ROBERT SCHUMANN
Schumann n’avait plus écrit de lieder depuis la fin de l’adolescence. Mais en 1840, l’année de ses trente ans, l’année de l’amour assouvi et du mariage avec sa Clara, année également très riche en créations pour le piano, il en écrit près de cent quarante, les plus beaux de sa production. De magnifiques cycles tels que les Myrthen, L’Amour et la Vie d’une femme, les Liederkreis op. 24 et 39, et les deux grands cycles réunis dans ce magnifique DVD.
Dichterliebe, Les Amours du poète, est un ensemble de lieder sur des poèmes de Heinrich Heine publiés en 1827, où le poète narre ses amours contrariées. Stéréotype du poème romantique (« le poète amoureux »!), ce recueil de Heine était très connu à l’époque. Vingt poèmes ont été choisis par Schumann sur la soixantaine du cycle de Heine. L’évolution de la situation et des sentiments est toutefois préservée. Quatre lieder ont été publiés à la fin de la vie du compositeur, si bien que le cycle habituellement joué comprend uniquement seize lieder. C’est la version originale à vingt lieder que Thomas Hampson interprète ici, ce qu’il est sur les scènes d’aujourd’hui, sauf erreur, le seul à faire. Le second cycle comprend douze lieder sur des poèmes de Justinus Kerner, poète largement rendu célèbre par la mise en musique de Schumann.
Thomas Hampson est un artiste complet. À l’opéra il est à la fois les nobles Simon Boccanegra de Verdi, Don Giovanni et Almaviva de Mozart, et le simplet Gabey de Bernstein, passant facilement du Met et de Salzbourg à Broadway. Éclectique, il chante aussi bien Jules César de Haendel et le Roi Roger de Szymanowski ou le Faustus de Busoni. Mais il a toujours gardé le besoin de consacrer du temps au récital de lieder.

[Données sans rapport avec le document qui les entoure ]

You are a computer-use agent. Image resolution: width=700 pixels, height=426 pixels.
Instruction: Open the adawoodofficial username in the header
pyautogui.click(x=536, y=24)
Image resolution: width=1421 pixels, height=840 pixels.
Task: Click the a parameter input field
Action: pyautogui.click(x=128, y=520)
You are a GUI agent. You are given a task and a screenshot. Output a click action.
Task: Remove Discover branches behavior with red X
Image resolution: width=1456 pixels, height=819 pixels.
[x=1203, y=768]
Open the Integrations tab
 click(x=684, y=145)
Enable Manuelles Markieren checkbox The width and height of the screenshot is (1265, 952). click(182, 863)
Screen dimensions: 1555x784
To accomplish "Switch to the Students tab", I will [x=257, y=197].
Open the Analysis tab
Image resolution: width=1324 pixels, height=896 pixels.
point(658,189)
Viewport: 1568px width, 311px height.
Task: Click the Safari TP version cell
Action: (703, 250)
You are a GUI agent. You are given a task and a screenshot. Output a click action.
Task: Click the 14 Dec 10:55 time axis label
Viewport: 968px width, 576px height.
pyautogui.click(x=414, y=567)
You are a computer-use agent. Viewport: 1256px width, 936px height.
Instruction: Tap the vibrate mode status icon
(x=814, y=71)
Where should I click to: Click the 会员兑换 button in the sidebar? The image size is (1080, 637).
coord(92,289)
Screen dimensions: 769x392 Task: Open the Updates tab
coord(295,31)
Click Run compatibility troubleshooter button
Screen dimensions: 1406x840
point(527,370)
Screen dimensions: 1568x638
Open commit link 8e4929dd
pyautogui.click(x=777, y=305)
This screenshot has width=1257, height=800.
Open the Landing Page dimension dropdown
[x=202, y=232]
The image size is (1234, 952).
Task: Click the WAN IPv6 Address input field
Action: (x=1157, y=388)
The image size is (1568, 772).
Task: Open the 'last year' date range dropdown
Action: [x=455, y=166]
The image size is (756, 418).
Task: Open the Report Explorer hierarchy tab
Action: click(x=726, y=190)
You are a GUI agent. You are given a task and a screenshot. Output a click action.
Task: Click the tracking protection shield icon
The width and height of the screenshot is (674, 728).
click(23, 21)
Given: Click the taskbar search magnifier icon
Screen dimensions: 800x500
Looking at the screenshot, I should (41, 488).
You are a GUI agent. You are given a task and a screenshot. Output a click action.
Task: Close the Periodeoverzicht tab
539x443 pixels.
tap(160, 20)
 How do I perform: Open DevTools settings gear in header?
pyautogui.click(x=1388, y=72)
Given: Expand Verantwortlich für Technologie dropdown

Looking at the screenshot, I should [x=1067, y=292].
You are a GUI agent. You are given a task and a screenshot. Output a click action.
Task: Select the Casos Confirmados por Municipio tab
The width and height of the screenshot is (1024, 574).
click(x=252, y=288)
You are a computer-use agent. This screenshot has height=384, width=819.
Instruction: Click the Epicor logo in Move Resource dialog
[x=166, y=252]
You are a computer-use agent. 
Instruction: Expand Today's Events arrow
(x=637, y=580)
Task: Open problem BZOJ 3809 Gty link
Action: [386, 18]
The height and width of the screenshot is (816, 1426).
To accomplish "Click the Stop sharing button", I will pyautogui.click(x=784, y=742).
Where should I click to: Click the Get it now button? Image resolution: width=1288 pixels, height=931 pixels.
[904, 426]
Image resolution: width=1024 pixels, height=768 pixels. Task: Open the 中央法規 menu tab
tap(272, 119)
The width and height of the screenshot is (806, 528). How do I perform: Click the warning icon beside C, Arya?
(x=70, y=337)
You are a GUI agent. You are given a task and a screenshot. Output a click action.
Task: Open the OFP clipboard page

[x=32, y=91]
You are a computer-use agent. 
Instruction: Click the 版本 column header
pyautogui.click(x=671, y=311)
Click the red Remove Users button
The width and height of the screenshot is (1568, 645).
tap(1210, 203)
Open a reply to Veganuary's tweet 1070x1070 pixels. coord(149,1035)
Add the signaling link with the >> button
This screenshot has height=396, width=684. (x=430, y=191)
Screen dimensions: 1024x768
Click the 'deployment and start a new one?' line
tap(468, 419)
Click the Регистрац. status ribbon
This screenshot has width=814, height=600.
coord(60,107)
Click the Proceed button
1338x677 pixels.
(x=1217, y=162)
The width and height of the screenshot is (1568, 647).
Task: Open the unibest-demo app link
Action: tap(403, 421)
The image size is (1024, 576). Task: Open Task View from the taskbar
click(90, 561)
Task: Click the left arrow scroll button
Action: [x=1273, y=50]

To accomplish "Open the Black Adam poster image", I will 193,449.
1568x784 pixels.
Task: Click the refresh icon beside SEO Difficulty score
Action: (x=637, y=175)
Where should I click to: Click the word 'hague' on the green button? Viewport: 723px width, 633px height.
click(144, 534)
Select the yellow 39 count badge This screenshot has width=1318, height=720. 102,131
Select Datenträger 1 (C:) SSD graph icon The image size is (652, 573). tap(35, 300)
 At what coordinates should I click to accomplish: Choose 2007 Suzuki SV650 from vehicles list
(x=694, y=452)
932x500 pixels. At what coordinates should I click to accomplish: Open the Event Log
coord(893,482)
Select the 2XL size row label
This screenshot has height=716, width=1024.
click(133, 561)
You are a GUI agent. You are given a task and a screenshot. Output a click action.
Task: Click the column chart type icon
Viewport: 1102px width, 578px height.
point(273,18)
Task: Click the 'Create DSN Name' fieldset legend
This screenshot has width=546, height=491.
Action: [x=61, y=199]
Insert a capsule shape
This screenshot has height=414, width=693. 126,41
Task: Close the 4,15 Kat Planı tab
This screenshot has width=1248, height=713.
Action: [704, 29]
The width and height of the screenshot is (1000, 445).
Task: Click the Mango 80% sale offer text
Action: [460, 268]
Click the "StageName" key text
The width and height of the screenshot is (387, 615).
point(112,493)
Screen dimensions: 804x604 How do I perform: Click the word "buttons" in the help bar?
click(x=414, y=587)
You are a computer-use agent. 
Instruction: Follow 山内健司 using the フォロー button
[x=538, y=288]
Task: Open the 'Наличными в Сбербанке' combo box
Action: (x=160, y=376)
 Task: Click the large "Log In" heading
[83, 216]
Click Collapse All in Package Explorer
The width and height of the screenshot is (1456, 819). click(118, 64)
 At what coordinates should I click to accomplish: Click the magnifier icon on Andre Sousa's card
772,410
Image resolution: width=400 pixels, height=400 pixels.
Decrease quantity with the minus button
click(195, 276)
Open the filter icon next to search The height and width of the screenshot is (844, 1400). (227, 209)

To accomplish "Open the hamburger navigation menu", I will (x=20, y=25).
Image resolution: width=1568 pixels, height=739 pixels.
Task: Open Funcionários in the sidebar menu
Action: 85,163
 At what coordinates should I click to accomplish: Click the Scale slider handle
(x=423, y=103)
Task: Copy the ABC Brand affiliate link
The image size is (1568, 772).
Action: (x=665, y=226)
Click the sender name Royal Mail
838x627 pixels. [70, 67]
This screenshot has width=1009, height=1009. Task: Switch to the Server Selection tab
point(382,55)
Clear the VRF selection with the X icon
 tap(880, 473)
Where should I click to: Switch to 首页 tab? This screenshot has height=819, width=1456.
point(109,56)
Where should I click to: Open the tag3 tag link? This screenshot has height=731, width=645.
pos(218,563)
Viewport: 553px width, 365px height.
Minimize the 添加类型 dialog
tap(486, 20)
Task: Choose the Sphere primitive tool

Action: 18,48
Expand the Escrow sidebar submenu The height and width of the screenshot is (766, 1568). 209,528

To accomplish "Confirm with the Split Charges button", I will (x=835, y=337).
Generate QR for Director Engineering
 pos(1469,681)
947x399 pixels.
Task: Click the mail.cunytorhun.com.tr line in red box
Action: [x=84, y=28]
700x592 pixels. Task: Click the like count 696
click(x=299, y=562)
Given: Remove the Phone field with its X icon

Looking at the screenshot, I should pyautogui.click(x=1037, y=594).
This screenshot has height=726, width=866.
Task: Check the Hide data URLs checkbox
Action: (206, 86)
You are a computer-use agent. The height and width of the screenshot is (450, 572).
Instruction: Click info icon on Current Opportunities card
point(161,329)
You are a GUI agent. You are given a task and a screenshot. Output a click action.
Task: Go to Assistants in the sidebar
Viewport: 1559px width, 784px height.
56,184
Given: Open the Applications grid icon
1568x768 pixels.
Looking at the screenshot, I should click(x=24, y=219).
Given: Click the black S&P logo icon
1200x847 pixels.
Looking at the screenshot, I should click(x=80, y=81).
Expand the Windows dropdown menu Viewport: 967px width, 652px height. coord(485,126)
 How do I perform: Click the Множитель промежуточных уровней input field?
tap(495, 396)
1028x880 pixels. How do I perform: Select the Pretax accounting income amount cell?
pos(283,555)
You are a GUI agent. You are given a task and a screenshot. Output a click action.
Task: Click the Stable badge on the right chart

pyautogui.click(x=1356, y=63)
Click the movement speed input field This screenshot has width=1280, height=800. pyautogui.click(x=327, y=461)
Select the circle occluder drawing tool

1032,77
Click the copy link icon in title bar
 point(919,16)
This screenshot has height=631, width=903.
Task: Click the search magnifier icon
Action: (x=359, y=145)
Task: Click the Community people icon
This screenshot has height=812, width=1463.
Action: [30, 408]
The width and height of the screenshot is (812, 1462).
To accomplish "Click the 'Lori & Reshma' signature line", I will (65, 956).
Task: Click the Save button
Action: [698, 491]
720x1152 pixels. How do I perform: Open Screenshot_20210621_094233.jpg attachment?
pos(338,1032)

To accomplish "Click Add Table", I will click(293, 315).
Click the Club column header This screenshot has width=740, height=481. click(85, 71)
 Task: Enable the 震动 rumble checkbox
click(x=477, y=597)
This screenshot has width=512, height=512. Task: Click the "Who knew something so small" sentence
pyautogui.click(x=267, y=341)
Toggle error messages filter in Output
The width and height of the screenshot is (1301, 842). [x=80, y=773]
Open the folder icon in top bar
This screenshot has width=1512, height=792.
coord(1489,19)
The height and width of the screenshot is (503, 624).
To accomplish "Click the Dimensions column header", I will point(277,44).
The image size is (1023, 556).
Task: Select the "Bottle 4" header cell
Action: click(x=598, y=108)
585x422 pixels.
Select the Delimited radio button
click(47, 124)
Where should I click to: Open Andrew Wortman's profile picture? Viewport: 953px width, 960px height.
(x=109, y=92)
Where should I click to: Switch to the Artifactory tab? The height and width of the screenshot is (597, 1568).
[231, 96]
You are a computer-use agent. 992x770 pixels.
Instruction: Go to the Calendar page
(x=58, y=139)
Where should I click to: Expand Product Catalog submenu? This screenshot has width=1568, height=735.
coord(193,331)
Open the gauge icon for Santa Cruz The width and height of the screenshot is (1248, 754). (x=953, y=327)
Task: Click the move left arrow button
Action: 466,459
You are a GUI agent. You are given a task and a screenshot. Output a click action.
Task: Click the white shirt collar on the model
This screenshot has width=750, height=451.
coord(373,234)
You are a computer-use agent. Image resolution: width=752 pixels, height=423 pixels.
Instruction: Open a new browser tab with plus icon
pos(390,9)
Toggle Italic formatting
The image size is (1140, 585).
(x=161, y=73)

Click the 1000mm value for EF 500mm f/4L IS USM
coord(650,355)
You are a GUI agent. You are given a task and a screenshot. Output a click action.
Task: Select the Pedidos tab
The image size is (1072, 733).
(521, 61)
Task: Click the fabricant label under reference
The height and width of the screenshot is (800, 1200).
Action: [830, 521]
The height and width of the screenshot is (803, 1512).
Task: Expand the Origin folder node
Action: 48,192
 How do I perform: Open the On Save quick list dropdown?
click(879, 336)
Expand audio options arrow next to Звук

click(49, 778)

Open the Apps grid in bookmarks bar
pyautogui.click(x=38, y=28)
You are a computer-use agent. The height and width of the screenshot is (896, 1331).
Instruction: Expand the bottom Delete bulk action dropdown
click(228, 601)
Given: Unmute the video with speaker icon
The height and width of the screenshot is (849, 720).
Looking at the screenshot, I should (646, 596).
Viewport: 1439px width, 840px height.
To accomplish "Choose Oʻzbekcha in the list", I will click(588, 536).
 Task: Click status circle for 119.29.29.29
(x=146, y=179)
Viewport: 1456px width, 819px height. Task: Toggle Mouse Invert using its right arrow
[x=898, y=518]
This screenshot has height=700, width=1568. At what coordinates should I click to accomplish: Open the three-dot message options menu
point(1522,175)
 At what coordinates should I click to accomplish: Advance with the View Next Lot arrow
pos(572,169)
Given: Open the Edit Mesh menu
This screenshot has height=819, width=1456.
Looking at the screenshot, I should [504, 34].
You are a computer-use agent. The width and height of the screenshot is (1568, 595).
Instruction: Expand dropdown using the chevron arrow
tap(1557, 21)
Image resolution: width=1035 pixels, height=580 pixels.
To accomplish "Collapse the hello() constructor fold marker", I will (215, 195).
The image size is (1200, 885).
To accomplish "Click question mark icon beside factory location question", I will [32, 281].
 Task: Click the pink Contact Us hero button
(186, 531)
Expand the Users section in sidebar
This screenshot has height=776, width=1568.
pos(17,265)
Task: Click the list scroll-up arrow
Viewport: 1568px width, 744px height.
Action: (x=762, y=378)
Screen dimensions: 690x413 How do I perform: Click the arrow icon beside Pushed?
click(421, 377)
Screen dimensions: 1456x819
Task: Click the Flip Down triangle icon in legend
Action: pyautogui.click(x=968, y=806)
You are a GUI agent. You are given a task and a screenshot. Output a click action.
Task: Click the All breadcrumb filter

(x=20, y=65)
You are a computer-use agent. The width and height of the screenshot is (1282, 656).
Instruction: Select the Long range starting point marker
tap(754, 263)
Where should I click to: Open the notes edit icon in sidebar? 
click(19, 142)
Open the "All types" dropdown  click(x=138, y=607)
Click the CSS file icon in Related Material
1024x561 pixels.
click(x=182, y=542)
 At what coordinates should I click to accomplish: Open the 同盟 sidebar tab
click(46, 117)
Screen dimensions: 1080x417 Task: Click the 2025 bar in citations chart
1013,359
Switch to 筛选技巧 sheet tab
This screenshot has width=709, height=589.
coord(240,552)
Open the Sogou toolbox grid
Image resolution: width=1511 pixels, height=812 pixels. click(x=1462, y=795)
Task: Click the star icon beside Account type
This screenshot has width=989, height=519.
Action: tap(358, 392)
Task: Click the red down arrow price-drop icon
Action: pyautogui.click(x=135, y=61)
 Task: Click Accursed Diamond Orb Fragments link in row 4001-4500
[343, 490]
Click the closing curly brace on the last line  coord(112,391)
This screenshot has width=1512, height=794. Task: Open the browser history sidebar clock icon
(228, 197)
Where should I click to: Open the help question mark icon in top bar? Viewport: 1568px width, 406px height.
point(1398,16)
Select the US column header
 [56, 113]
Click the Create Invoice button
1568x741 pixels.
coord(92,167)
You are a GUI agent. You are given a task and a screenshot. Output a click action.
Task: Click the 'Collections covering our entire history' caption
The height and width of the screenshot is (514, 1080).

Habitué à ses interprétations de Mahler (notamment accompagné par L. Bernstein, sublime), nous l’entendons pour la première fois, avouonsle, dans Schumann. Quel choc ! Hampson est constamment émouvant, prenant à la gorge par la chaleur de sa voix et l’émotion qu’il communique. Un rien statique sur la scène, ce qui est surprenant pour un chanteur d’opéra, Thomas Hampson nous tient pourtant en haleine constamment grâce à la fois à sa voix, sa prononciation parfaite (aucune explosion de consonnes de tout le concert), sa présence et sa stature. Sans aucun maniérisme, Hampson interprète profondément ces lieder, avec parfois une lenteur spectaculaire (Stille Tränen, ou encore les trois derniers Kerner), très bien tenue et particulièrement émouvante.
Il faut avoir ce DVD pour réaliser ce que voir un tel récital apporte par rapport à un simple disque. Au-delà du confort évident de disposer des sous-titres pour profiter de la poésie de ces auteurs romantiques, nous voyons comme au concert la communion du baryton avec la salle et sa complicité avec le magnifique pianiste qui l’accompagne. Plus encore que pour un opéra ou un concert, un DVD de chant comme celui-ci peut donner l’illusion d’être au concert.
Les lieder de Schumann sont moins connus que ceux de Schubert (antérieurs d’une vingtaine d’années). Vous aurez compris qu’il s’agit pourtant d’une part essentielle de son oeuvre, à connaître absolument, même si l’on n’est pas germanophone. En disque, l’anthologie réalisée par Dietrich Fischer-Dieskau (Deutsche Grammophon) fait référence depuis près de quarante ans, et l’on y revient régulièrement avec émerveillement. Mais en DVD c’est Thomas Hampson qui doit dorénavant nous guider, avec un programme idéal et une réalisation exemplaire.